*** Data shown ***
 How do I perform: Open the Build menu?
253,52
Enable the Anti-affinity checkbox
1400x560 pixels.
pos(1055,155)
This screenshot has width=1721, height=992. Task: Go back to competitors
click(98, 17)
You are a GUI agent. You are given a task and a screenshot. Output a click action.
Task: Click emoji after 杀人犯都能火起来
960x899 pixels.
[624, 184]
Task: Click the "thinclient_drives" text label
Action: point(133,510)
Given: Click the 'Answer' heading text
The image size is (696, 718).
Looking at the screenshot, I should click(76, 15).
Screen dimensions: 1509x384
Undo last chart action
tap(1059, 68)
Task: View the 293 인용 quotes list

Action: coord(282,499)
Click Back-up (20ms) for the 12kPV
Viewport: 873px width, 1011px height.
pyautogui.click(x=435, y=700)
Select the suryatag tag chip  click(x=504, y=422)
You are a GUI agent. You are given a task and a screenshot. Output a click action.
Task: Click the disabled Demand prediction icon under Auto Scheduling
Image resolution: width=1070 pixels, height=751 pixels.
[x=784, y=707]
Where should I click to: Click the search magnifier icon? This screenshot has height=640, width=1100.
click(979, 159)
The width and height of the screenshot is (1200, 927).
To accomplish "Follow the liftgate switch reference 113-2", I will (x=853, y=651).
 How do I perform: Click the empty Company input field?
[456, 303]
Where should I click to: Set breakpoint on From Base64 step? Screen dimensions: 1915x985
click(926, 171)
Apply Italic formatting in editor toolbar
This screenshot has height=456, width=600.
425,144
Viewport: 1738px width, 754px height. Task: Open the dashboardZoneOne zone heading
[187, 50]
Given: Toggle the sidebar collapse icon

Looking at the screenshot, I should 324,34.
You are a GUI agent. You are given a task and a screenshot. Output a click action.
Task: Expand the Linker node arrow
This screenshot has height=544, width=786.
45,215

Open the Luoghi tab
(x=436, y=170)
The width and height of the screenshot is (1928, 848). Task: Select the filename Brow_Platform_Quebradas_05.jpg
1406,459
*** End of Data shown ***
* **Work item**: Please be sure to repeat every entry exactly.

* **Solution**:
 How do I perform: Open the Build menu?
253,52
Enable the Anti-affinity checkbox
1400x560 pixels.
pos(1055,155)
This screenshot has width=1721, height=992. Task: Go back to competitors
click(98, 17)
You are a GUI agent. You are given a task and a screenshot. Output a click action.
Task: Click emoji after 杀人犯都能火起来
960x899 pixels.
[624, 184]
Task: Click the "thinclient_drives" text label
Action: point(133,510)
Given: Click the 'Answer' heading text
The image size is (696, 718).
Looking at the screenshot, I should click(76, 15).
Screen dimensions: 1509x384
Undo last chart action
tap(1059, 68)
Task: View the 293 인용 quotes list

Action: coord(282,499)
Click Back-up (20ms) for the 12kPV
Viewport: 873px width, 1011px height.
pyautogui.click(x=435, y=700)
Select the suryatag tag chip  click(x=504, y=422)
You are a GUI agent. You are given a task and a screenshot. Output a click action.
Task: Click the disabled Demand prediction icon under Auto Scheduling
Image resolution: width=1070 pixels, height=751 pixels.
[x=784, y=707]
Where should I click to: Click the search magnifier icon? This screenshot has height=640, width=1100.
click(979, 159)
The width and height of the screenshot is (1200, 927).
To accomplish "Follow the liftgate switch reference 113-2", I will (x=853, y=651).
 How do I perform: Click the empty Company input field?
[456, 303]
Where should I click to: Set breakpoint on From Base64 step? Screen dimensions: 1915x985
click(926, 171)
Apply Italic formatting in editor toolbar
This screenshot has height=456, width=600.
425,144
Viewport: 1738px width, 754px height. Task: Open the dashboardZoneOne zone heading
[187, 50]
Given: Toggle the sidebar collapse icon

Looking at the screenshot, I should 324,34.
You are a GUI agent. You are given a task and a screenshot. Output a click action.
Task: Expand the Linker node arrow
This screenshot has height=544, width=786.
45,215

Open the Luoghi tab
(x=436, y=170)
The width and height of the screenshot is (1928, 848). Task: Select the filename Brow_Platform_Quebradas_05.jpg
1406,459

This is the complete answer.